To do:
Your output is the line containing "Where should I click to: Click the top" plus all lines after it to the end of the records, reproduced exactly, with nothing else.

Provided information:
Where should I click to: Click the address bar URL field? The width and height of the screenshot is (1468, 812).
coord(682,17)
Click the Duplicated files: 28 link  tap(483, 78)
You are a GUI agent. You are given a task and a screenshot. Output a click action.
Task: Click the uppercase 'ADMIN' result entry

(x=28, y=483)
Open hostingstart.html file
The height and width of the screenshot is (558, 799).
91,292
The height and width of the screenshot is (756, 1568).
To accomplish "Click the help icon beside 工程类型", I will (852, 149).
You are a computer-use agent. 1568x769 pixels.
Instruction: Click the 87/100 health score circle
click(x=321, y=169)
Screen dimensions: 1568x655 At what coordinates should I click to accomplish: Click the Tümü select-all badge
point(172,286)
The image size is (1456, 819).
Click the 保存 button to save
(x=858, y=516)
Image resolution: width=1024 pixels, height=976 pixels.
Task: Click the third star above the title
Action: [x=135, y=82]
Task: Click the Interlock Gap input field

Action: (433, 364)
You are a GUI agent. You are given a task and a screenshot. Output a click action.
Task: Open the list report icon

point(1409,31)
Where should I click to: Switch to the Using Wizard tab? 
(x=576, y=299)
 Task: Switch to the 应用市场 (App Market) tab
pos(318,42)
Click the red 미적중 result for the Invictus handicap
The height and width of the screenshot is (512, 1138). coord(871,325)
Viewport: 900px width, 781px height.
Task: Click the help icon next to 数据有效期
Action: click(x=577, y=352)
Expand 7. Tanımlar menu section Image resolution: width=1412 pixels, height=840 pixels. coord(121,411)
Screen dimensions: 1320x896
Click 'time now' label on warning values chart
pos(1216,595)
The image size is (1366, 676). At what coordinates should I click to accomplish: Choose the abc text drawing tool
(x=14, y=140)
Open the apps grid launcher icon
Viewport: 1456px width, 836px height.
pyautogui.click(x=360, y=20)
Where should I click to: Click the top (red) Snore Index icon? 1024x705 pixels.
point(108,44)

Answer for the task:
Where should I click to: Click the top (red) Snore Index icon? 1024x705 pixels.
point(108,44)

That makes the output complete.